When designing the new process control system, CPG realized each station would require more servers than physically possible to handle all applications needed for security, data analytics and system management. The team decided to implement virtualized servers from Stratus Technologies, which reduced the physical space of the hardware, eliminated the need to procure hardware for each new application, and reduced the likelihood of downtime due to hardware errors.
Each of these virtualized servers run multiple Rockwell Software FactoryTalk applications including Historian, View Machine Edition, View Site Edition, AssetCentre and ViewPoint software, which allows CPG operators to access the HMI applications from any location via a web browser. In addition, the historian platform integrates with the corporate-level OSIsoft PI data warehouse system to further increase operational data visibility and availability.
This new, information-enabled system runs on EtherNet/IP, allowing CPG's data to flow easily from engines to the main control panel, MCCs to the PACs, one compressor station to another, and from stations up to the business level. Allen-Bradley Stratix industrial Ethernet switches manage secure, real-time information sharing.

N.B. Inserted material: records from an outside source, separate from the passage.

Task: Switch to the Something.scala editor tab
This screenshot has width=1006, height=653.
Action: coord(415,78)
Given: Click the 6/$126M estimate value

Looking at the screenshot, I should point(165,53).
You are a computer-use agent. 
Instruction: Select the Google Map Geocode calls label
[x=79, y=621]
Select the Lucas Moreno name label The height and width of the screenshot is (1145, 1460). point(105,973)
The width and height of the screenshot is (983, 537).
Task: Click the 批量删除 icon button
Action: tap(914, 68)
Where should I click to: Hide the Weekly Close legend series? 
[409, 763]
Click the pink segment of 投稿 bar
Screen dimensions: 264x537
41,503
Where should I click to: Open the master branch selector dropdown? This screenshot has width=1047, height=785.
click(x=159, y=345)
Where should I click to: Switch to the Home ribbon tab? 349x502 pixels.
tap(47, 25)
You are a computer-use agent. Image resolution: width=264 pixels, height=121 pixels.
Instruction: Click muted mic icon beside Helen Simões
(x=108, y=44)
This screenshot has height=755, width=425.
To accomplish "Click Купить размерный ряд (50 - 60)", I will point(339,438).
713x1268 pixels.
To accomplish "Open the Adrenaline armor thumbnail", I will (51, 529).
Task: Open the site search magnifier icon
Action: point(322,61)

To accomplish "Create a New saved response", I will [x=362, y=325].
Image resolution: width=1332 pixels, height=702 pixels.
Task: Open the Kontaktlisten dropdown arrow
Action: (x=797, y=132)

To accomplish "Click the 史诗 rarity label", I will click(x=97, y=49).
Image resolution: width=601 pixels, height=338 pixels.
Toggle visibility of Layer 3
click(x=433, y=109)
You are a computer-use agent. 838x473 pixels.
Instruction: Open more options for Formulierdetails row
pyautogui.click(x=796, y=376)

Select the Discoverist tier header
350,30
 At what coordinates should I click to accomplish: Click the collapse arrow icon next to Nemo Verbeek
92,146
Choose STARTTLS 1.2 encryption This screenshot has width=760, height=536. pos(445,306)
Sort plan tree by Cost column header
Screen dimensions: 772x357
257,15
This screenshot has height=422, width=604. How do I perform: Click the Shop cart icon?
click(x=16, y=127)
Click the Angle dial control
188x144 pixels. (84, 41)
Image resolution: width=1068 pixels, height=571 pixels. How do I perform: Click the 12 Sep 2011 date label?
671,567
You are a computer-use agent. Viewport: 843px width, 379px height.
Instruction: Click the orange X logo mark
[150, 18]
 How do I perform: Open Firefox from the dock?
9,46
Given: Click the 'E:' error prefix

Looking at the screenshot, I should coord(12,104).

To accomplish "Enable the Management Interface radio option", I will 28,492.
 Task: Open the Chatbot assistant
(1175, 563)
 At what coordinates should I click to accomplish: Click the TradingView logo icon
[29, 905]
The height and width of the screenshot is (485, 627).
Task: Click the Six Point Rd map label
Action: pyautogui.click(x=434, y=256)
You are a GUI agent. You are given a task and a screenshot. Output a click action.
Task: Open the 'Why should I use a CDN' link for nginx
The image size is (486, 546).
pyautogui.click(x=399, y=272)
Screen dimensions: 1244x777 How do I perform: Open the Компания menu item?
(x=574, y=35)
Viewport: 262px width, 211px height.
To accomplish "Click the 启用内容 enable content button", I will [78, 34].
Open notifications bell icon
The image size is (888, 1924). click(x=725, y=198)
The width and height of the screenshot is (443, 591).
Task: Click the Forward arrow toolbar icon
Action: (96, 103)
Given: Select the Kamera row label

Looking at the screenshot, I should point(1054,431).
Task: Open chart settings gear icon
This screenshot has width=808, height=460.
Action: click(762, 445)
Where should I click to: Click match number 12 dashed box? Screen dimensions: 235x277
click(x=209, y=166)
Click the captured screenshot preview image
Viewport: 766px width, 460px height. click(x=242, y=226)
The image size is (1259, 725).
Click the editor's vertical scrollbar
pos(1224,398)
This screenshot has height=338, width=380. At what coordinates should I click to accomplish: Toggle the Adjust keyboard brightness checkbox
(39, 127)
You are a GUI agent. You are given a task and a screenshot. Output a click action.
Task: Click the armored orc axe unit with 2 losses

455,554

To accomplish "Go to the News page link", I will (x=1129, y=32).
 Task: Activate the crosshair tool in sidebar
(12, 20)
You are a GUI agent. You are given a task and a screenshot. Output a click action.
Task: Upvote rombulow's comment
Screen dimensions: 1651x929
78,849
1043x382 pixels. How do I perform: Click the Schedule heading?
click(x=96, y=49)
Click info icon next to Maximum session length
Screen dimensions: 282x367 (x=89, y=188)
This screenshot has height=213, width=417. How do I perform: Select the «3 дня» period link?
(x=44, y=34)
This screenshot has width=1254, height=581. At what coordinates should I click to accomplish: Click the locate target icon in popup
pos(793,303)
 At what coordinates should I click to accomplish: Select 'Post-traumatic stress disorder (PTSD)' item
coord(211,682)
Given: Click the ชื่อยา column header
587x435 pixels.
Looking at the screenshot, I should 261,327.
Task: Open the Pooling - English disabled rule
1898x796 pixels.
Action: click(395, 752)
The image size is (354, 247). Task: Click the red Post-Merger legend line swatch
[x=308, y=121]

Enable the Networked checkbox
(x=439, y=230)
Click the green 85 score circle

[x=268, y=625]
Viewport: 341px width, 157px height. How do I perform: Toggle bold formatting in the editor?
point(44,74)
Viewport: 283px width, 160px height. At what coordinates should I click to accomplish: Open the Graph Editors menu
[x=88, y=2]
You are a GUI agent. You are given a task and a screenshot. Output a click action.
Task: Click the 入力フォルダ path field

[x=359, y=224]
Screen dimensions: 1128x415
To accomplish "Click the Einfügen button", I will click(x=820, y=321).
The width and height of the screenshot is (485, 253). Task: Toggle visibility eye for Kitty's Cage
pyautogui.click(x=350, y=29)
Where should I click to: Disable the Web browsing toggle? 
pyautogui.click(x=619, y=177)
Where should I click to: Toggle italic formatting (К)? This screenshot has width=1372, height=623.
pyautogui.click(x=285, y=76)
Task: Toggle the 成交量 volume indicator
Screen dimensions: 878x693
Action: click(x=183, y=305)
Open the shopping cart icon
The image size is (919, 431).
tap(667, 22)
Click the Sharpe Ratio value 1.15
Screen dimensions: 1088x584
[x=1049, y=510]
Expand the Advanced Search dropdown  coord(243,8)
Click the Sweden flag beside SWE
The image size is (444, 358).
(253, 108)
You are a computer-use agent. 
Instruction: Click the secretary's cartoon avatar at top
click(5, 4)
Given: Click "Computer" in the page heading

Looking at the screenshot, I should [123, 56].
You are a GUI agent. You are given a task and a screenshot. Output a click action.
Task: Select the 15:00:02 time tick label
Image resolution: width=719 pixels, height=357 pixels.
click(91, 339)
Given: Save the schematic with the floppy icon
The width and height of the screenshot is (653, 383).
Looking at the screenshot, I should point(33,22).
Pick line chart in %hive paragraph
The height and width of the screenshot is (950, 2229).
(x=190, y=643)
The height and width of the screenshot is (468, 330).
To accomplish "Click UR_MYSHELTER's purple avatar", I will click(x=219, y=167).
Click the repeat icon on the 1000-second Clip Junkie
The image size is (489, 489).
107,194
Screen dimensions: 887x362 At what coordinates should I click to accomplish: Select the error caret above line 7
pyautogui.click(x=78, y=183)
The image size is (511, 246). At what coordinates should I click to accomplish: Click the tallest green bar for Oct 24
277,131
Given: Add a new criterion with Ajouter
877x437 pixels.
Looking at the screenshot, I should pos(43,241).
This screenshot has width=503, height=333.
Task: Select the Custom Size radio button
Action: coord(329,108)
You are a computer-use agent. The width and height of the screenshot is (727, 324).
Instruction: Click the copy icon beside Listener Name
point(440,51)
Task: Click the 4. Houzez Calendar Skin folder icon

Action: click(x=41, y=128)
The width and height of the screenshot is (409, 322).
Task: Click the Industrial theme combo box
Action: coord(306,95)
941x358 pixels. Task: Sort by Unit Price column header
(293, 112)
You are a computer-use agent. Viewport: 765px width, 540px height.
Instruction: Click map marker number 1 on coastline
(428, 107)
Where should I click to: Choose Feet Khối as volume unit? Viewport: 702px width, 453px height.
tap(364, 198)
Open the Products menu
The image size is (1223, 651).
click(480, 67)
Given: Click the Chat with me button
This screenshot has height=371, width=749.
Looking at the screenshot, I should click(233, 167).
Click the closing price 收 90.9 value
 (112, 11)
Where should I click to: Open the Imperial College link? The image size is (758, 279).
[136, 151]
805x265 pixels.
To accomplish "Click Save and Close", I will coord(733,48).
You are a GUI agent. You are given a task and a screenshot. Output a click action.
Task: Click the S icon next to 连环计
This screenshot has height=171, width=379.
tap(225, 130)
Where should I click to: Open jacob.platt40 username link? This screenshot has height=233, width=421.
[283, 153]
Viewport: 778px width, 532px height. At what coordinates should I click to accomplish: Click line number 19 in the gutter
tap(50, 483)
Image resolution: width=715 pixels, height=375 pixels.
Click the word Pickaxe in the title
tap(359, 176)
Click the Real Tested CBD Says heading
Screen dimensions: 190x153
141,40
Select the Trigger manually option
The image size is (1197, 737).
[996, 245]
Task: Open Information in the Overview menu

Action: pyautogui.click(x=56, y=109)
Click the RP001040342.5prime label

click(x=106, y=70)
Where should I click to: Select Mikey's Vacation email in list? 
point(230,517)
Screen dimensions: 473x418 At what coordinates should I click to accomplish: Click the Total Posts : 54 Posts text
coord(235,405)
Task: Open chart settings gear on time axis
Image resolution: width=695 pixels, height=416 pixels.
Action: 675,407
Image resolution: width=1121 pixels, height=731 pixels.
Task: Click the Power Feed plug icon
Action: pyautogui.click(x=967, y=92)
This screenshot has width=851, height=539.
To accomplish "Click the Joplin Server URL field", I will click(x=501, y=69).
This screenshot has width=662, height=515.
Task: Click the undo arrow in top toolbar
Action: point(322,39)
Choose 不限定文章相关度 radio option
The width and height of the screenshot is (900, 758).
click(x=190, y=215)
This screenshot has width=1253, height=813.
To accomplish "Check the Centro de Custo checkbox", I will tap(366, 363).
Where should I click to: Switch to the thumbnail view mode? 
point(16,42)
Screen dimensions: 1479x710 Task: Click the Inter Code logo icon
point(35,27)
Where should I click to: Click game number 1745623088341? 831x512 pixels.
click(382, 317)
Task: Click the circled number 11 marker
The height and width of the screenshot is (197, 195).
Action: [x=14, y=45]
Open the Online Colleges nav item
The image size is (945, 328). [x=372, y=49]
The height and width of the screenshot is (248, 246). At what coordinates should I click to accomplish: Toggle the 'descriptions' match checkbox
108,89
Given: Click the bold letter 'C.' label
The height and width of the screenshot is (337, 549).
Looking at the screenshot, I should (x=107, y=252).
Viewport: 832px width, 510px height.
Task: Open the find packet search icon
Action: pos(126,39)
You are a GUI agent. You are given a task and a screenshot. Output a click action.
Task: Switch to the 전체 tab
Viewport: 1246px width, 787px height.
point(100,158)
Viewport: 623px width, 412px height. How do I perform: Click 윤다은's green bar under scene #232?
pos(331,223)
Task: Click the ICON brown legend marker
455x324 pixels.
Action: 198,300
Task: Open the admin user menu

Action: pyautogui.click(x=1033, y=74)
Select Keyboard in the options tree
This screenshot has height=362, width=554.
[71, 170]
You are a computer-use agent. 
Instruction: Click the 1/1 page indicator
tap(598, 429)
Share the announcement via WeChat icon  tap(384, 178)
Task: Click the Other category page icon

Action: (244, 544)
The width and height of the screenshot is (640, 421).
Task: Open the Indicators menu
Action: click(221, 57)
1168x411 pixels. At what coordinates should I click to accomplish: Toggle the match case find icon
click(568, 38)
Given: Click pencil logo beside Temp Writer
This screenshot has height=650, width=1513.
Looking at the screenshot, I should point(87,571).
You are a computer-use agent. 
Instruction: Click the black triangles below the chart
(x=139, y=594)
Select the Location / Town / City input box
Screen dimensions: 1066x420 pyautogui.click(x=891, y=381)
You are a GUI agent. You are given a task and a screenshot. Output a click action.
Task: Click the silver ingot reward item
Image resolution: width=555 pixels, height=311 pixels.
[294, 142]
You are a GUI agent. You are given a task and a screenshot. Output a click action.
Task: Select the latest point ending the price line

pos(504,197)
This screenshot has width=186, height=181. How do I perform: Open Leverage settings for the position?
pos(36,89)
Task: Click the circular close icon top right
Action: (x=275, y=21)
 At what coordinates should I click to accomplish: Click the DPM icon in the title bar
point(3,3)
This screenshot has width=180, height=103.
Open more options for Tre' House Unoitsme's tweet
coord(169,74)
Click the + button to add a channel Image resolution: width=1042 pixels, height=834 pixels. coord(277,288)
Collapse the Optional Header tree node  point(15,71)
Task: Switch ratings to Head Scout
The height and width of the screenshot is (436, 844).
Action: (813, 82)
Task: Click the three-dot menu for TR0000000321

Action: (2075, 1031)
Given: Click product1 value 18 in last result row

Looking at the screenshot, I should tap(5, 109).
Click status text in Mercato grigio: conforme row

By early 2015, CPG implemented virtualized controls to 40 compressor stations, and reached 99.5% reliability. Also, based on new insights into engine operations, CPG engineers conduct more active and ongoing predictive maintenance, and achieve quicker results. In fact, the company adds it saved about $2.3 million from reduced maintenance costs and downtime in 2014. CPG is already planning to roll out these redundancy upgrades to 52 more stations. Its engineers can use the same system to design any new compressor stations, and they expect their enterprise-wide system to run for at least 10 years before upgrades are needed.
"We're also making more educated decisions based on real-time and historical operations data that we can access anywhere," adds Sloan. "We've been able to significantly improve company profitability as a result."